Dorota Zawadzka inspiruje: Niezwykłe pomysły na 3 zabawy dotykowe
Zmysł dotyku jest tym, który pozwala nam zorientować się w przestrzeni i lepiej rozumieć świat. Dlatego tak ważne w życiu każdego malucha są zabawy ruchowe i sportowe. Pomagają ćwiczyć równowagę, uczą dziecko tego, co może zrobić ze swoim ciałem w przestrzeni. Niemniej istotny jest też trening motoryki małej.
Dotyk jest „używany” przez nas – i przez maluchy, oczywiście – właściwie non stop. Dzięki niemu się czujemy bezpieczni, komunikujemy się, rozumiemy lepiej otoczenie. Do rozwijania dotyku szalenie przyda się m.in. trenowanie motoryki małej. Termin ten odnosi się do precyzyjnych ruchów rąk, takich jak chwytanie, manipulowanie przedmiotami, a później także bardziej skomplikowanych czynności, np. zawiązywania butów, rysowania czy pisania.

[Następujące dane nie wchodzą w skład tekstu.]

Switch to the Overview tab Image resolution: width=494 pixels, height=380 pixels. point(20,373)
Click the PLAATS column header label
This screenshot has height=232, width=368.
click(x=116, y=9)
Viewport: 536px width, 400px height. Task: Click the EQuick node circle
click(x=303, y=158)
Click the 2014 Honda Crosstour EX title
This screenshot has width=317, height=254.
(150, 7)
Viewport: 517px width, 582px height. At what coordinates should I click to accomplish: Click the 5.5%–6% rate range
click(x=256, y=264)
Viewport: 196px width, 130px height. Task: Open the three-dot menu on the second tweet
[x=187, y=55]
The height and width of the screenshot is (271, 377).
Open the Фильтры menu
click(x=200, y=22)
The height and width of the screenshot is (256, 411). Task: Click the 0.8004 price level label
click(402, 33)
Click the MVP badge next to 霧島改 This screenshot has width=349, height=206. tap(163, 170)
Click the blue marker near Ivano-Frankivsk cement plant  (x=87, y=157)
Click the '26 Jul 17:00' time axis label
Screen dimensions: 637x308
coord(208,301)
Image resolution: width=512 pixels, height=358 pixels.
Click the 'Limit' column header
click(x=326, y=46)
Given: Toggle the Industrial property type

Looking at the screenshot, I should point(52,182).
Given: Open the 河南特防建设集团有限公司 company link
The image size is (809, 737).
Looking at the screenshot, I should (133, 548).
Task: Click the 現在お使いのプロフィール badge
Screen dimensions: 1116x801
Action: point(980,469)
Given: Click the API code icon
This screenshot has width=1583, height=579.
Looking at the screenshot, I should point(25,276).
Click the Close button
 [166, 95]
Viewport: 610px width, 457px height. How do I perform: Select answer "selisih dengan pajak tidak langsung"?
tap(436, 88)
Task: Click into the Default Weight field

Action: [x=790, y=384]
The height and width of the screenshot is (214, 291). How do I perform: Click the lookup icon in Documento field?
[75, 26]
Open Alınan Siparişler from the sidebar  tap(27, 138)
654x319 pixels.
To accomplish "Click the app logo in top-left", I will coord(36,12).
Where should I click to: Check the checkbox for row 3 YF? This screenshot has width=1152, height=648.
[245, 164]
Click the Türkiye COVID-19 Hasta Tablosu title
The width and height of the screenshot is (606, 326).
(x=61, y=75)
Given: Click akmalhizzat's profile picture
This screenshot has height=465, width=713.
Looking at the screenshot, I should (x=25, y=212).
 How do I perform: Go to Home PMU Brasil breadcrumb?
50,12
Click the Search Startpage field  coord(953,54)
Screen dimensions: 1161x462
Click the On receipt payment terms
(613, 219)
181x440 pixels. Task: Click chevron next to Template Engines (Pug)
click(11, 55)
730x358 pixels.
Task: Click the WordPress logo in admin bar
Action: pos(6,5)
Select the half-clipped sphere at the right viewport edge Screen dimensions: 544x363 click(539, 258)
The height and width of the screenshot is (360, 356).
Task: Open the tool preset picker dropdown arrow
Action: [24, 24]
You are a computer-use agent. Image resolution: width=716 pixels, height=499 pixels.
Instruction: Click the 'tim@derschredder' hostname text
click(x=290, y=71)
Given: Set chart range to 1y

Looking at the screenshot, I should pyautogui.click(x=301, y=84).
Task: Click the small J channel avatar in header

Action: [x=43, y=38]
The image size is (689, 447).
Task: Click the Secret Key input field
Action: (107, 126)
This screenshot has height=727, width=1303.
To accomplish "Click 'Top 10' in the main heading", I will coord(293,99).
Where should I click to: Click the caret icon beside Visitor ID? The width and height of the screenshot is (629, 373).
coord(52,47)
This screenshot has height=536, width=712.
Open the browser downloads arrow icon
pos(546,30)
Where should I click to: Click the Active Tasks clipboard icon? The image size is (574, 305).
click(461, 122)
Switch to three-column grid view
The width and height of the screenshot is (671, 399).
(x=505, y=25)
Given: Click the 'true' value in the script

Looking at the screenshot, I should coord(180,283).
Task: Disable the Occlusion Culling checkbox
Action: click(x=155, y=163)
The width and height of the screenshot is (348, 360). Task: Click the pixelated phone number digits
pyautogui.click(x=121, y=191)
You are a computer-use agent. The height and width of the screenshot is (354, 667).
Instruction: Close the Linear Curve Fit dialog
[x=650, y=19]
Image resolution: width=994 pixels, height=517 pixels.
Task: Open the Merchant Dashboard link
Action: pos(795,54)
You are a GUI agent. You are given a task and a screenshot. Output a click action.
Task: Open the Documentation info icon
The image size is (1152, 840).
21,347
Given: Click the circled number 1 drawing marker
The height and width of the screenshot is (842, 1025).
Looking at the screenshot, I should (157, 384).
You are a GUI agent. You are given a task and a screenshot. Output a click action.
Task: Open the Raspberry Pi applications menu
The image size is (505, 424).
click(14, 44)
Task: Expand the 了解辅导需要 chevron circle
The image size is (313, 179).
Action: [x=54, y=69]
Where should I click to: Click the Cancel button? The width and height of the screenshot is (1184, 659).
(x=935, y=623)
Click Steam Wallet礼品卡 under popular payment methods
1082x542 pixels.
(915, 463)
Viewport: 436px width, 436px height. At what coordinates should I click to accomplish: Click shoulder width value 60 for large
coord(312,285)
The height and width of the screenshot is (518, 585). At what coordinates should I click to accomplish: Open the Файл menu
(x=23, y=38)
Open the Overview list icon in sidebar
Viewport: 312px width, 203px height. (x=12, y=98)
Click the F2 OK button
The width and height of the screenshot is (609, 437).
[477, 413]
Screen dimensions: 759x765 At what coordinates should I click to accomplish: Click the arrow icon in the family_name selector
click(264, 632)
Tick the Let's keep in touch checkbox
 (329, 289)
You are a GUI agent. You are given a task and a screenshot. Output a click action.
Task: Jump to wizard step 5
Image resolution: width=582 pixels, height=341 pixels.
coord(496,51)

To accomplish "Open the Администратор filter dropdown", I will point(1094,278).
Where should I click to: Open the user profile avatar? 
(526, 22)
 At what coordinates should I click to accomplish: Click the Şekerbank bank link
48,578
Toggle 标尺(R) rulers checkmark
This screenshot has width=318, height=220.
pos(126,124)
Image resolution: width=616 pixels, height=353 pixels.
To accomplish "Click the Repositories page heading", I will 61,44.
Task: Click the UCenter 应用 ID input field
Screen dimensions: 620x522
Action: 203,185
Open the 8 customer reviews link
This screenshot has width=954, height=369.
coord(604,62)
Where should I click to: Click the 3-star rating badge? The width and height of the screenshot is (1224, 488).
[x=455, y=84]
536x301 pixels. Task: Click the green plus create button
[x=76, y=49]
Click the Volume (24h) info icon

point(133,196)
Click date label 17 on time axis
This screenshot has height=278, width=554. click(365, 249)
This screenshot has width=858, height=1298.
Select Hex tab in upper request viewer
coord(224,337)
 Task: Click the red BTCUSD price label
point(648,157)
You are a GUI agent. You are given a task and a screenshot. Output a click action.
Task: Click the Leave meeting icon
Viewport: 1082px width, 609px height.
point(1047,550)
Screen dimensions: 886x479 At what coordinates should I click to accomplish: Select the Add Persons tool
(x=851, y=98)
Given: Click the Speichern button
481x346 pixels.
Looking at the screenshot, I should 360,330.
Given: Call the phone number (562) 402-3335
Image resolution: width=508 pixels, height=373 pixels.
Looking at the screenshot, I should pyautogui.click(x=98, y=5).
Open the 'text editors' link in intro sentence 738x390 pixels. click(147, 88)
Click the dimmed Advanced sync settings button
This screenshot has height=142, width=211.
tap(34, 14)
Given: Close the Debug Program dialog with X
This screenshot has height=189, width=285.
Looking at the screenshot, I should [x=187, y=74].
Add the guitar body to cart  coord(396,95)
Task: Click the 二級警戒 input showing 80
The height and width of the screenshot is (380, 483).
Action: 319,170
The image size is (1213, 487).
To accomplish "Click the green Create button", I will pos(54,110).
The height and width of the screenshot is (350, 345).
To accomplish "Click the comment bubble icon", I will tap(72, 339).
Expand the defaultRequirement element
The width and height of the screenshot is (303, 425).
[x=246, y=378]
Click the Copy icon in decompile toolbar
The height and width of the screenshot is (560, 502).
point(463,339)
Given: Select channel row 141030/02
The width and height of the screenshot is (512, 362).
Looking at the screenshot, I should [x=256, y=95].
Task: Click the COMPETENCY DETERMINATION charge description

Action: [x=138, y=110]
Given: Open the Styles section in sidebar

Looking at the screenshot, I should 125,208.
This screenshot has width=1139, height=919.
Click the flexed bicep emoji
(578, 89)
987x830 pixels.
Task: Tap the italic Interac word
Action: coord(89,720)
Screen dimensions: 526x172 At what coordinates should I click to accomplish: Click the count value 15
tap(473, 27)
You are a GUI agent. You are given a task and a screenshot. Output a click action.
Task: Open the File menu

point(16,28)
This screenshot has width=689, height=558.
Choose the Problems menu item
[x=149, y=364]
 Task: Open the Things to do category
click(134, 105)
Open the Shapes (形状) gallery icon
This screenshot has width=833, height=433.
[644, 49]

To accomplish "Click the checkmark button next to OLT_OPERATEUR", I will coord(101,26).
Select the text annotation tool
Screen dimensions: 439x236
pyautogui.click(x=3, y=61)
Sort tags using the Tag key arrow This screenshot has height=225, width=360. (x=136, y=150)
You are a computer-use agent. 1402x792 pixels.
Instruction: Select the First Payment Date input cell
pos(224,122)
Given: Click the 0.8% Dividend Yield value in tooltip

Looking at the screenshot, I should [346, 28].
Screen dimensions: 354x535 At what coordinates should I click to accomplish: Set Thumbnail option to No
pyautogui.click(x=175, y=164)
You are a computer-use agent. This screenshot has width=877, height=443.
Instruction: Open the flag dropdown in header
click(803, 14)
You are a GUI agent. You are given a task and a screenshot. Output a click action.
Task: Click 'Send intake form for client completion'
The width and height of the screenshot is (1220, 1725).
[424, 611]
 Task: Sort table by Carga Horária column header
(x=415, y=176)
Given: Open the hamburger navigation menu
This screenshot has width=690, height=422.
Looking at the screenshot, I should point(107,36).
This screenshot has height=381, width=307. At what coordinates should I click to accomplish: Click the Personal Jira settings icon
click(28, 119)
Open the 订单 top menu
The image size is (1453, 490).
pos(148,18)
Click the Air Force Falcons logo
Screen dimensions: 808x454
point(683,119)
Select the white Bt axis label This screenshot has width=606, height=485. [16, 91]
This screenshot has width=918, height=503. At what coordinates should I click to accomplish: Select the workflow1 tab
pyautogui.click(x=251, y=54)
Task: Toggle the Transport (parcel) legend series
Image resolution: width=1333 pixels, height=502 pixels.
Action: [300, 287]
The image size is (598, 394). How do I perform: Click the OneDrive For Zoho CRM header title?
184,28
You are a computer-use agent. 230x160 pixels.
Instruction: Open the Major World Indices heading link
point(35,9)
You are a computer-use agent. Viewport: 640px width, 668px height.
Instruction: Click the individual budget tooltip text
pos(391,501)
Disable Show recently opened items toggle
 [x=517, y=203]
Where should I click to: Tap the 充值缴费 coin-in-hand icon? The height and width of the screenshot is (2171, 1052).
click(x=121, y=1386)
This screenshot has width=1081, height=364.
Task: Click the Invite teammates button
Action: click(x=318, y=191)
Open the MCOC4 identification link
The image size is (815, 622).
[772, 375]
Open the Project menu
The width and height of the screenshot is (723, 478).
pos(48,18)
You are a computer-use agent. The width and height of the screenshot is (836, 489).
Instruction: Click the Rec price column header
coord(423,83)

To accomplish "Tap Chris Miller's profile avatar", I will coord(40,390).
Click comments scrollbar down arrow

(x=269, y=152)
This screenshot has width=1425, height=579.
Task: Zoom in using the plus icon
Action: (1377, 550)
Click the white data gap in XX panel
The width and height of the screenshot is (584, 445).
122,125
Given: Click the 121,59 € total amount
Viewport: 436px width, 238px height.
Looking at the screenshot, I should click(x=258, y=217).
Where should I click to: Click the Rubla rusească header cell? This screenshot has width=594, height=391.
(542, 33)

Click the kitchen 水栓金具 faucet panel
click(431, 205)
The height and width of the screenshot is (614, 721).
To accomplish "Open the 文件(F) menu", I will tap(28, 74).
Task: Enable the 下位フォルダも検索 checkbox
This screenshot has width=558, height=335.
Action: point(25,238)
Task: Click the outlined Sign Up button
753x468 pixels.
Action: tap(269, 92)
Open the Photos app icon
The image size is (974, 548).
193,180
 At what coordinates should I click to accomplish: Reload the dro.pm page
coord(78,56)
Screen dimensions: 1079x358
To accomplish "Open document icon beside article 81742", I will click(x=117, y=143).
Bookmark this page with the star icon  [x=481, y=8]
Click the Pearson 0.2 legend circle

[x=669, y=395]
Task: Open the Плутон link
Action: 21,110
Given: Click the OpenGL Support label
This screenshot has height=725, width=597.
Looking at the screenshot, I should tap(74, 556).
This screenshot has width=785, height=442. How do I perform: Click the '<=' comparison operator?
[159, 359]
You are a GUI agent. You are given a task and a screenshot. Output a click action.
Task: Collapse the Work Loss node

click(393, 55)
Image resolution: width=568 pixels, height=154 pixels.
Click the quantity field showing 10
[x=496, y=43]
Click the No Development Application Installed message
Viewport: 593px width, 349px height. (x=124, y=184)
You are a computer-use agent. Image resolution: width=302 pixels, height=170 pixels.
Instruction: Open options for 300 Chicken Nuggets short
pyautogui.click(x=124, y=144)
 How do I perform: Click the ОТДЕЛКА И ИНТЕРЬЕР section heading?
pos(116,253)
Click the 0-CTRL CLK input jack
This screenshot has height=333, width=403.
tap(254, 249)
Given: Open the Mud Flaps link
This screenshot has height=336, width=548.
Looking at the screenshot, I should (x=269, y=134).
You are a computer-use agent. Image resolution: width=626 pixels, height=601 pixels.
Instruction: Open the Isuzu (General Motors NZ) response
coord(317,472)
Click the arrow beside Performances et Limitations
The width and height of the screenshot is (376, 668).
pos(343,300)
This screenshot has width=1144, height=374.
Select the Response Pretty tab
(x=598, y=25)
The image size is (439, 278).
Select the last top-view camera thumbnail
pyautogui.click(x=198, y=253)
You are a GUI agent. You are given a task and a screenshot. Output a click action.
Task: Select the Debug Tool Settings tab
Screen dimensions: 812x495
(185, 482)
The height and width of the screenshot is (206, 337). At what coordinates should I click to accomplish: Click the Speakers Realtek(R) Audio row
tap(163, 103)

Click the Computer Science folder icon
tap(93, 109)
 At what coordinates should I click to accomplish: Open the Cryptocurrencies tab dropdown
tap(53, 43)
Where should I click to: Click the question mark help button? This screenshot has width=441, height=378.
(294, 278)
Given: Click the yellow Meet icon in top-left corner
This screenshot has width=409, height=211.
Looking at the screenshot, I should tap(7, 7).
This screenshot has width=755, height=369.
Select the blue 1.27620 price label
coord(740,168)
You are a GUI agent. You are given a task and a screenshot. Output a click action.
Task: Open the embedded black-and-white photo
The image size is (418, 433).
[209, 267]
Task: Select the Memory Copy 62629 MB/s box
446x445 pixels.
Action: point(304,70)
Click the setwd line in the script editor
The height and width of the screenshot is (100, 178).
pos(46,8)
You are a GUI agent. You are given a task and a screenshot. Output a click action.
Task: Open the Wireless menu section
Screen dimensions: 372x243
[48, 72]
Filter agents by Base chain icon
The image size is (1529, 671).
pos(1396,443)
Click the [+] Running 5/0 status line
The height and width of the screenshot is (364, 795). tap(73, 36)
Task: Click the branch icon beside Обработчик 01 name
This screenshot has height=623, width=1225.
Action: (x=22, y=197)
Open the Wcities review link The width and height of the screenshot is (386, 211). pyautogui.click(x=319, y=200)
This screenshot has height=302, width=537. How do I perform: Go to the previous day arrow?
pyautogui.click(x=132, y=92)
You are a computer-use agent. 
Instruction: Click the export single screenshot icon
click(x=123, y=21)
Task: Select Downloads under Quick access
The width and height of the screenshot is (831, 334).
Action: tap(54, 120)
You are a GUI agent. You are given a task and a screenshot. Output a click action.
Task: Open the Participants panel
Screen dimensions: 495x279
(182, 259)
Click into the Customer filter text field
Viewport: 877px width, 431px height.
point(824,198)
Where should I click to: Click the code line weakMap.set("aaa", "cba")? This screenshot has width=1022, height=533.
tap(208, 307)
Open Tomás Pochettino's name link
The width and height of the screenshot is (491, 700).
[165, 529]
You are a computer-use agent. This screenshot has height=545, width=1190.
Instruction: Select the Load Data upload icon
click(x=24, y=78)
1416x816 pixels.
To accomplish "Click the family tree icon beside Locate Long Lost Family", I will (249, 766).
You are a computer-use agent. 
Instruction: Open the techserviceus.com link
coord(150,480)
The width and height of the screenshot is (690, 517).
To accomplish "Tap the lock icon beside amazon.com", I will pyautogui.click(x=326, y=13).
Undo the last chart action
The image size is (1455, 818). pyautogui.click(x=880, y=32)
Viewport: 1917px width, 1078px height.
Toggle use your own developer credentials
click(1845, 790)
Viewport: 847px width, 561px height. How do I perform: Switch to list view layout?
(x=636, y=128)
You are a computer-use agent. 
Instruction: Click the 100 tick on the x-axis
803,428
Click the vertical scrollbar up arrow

Przydatnymi akcesoriami w ćwiczeniach motoryki małej będą między innymi plastelina, wydzieranki czy małe figurki. Ugniatanie, lepienie, wycinanie – to wszystko doskonałe ćwiczenia dla małych rączek.
Jak rozwijać zmysł wzroku?
Wraz z Dorotą Zawadzką, psycholożką i ekspertką „Miasteczka Zmysłów” polecamy 3 świetne zabawy:
1: Ukryte skarby
Potrzebne będzie tekturowe pudełko o średniej wielkości lub woreczek, do którego włożymy różne przedmioty. Mogą to być drobiazgi znalezione w domu: bransoletka, spinka do włosów, łyżeczka do herbaty lub kamyk.
Zadaniem dziecka jest rozpoznawanie schowanych zabawek bez kontroli wzroku.
Gdy dziecko włoży rękę do dziurki i znajdzie zabawkę, jego zadaniem niech będzie opisanie przedmiotu. Możemy zadawać dodatkowe pytania, np.: czy to jest miękkie? A może zimne? Możemy też poprosić o znalezienie konkretnego elementu, np. guzika. wyjaśnia Zawadzka.
Maluszkowi zaproponujmy wybranie zabawki z dostępnych w pudełku wraz z użyciem zmysłu wzroku – niech patrzy, co wybiera i próbuje opisać daną rzecz.
Nie bójmy się modyfikować zabawy, biorąc pod uwagę wiek dziecka, jego zainteresowania i dostępność zabawek w domu.
2: Zabawy sensoryczne
To choćby ścieżka sensoryczna dla dłoni i stóp, ułożona z patyczków, kawałków tkanin lub kamyczków. Malec pokonuje ją z zasłoniętymi oczami. Ciekawym pomysłem jest też zabawa „Czym cię drapię”?
Weźmy różne materiały delikatnie dotykajmy nimi plecków malucha. Niech będą to choćby klamerki do bielizny, piórko, papier ścierny, folia aluminiowa, gumka do włosów, czy wata. Zadaniem dziecka będzie je rozpoznać. tłumaczy ekspertka.
Później zamieńcie się rolami. Może okazać się, że ta zabawa to całkiem niezły masaż!
3: Rozpoznawanie bodźców
Pokazujmy dzieciom zestawienia kontrastowe, np. ciepło-zimno, mokro-sucho, miękko-sztywno. Szukajmy też kontrastów w przyrodzie.
Należy pamiętać, że zabawy i aktywności rozwijające zmysł dotyku, to nie tylko te, w trakcie których my dotykamy poszczególnych przedmiotów. To także bycie dotykanym – głaskanie, przytulanie, smyranie… Maluchy uwielbiają takie zabawy. One dają im również poczucie bezpieczeństwa. radzi psycholożka.
Zmysł dotyku jest niebywale ważny w rozwoju człowieka, mówi się nawet, że dotyk działa jak „emocjonalna szczepionka”, bo daje nam poczucie bezpieczeństwa i dobre emocje. Badania pokazują, że pobudzanie zmysłu dotyku, czyli regularne przytulanie czy głaskanie, aktywuje produkcję hormonu szczęścia, czyli serotoniny. Pobudza również produkcję dopaminy, która obniża poziom kortyzolu, a co za tym idzie redukuje napięcia, stres, ból.
Od której zabawy dotykowej zaczniecie?